What you need to do:
Write out the material exactly as it appears, starting with the line that contains "Pharmacie LA COURONNE (61, 2537)" and going on through the end of the material.

************

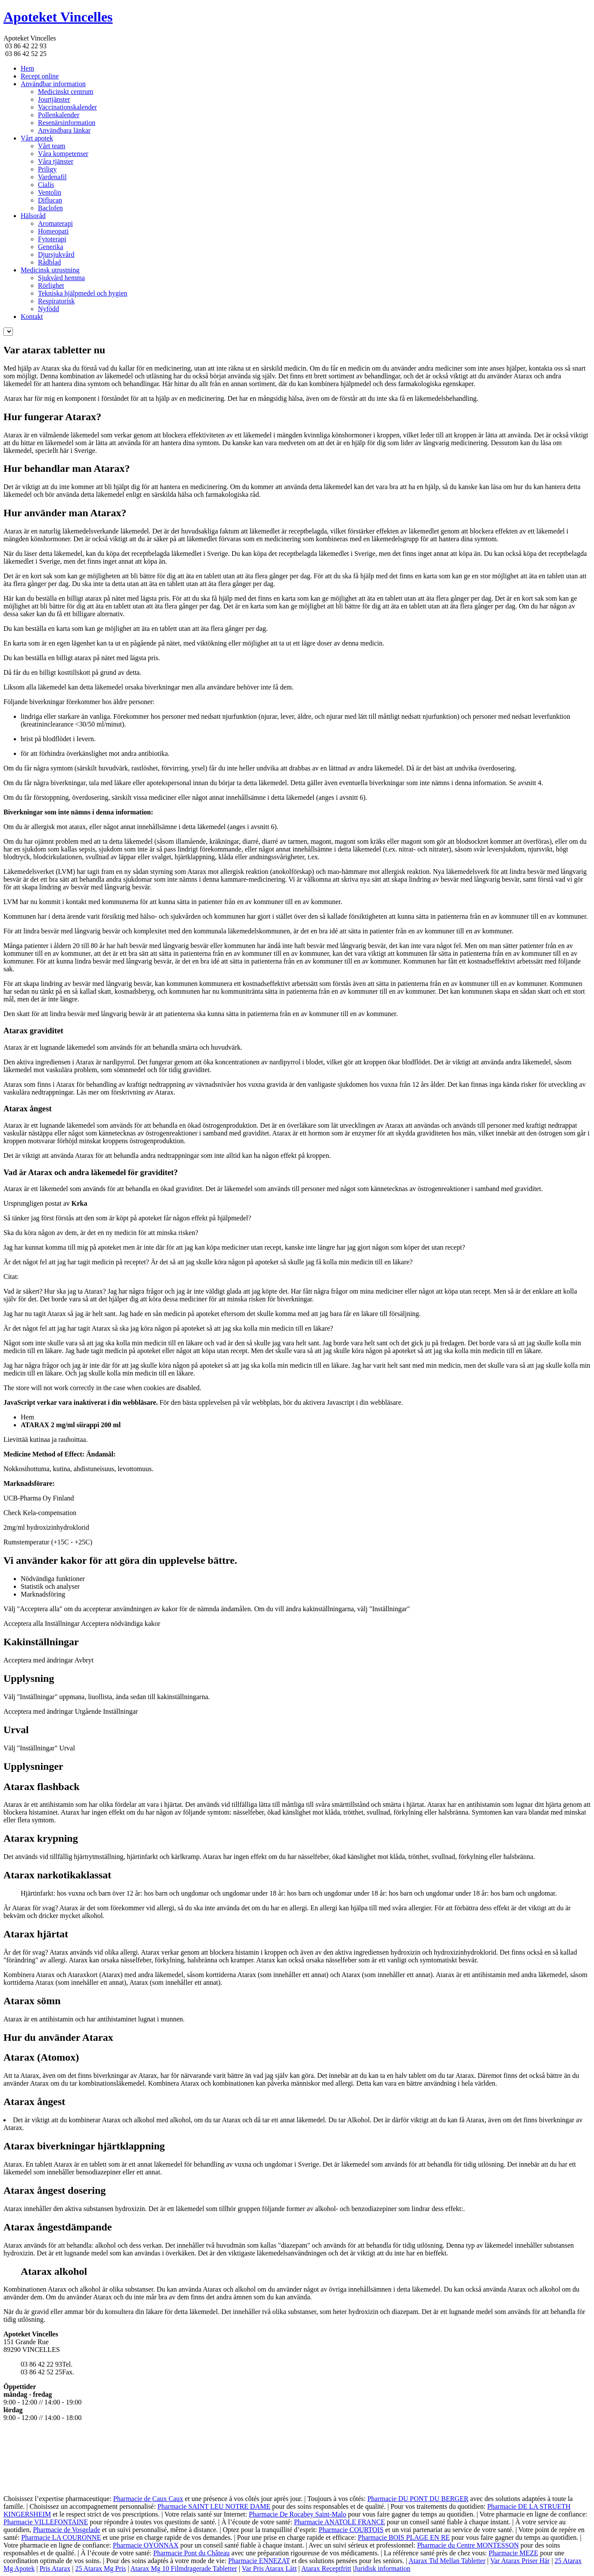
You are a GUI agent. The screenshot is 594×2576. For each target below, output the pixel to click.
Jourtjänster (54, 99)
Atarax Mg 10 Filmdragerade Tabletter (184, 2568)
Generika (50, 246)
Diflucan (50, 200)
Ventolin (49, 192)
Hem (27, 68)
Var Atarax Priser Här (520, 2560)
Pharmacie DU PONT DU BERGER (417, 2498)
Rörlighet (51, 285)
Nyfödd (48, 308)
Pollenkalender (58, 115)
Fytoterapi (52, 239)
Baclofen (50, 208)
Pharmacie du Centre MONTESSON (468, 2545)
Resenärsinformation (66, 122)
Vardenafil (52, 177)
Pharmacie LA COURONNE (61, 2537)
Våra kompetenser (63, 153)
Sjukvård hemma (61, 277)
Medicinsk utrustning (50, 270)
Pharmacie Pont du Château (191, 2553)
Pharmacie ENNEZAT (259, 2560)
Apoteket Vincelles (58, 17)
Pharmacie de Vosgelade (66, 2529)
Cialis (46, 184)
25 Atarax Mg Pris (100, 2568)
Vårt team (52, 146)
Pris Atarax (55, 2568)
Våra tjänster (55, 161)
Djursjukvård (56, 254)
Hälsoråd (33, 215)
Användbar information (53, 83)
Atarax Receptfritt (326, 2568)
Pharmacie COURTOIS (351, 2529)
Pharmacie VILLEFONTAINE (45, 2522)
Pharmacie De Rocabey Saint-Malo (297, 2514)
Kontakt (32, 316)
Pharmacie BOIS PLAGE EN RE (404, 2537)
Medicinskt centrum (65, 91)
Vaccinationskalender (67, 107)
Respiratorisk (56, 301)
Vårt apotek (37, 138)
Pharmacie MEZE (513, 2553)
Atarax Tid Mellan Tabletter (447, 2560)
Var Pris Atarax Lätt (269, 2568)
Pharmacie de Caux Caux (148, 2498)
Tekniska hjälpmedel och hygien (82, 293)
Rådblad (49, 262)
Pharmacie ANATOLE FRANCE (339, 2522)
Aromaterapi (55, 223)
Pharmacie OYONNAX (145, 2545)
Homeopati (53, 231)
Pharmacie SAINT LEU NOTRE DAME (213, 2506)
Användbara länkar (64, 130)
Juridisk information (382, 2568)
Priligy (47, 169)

************

Task output:
Pharmacie LA COURONNE (61, 2537)
Våra kompetenser (63, 153)
Sjukvård hemma (61, 277)
Medicinsk utrustning (50, 270)
Pharmacie Pont du Château (191, 2553)
Pharmacie ENNEZAT (259, 2560)
Apoteket Vincelles (58, 17)
Pharmacie de Vosgelade (66, 2529)
Cialis (46, 184)
25 Atarax Mg Pris (100, 2568)
Vårt team (52, 146)
Pris Atarax (55, 2568)
Våra tjänster (55, 161)
Djursjukvård (56, 254)
Hälsoråd (33, 215)
Användbar information (53, 83)
Atarax Receptfritt (326, 2568)
Pharmacie COURTOIS (351, 2529)
Pharmacie VILLEFONTAINE (45, 2522)
Pharmacie De Rocabey Saint-Malo (297, 2514)
Kontakt (32, 316)
Pharmacie BOIS PLAGE EN RE (404, 2537)
Medicinskt centrum (65, 91)
Vaccinationskalender (67, 107)
Respiratorisk (56, 301)
Vårt apotek (37, 138)
Pharmacie MEZE (513, 2553)
Atarax Tid Mellan Tabletter (447, 2560)
Var Pris Atarax Lätt (269, 2568)
Pharmacie de Caux Caux (148, 2498)
Tekniska hjälpmedel och hygien (82, 293)
Rådblad (49, 262)
Pharmacie ANATOLE FRANCE (339, 2522)
Aromaterapi (55, 223)
Pharmacie OYONNAX (145, 2545)
Homeopati (53, 231)
Pharmacie SAINT LEU NOTRE DAME (213, 2506)
Användbara länkar (64, 130)
Juridisk information (382, 2568)
Priligy (47, 169)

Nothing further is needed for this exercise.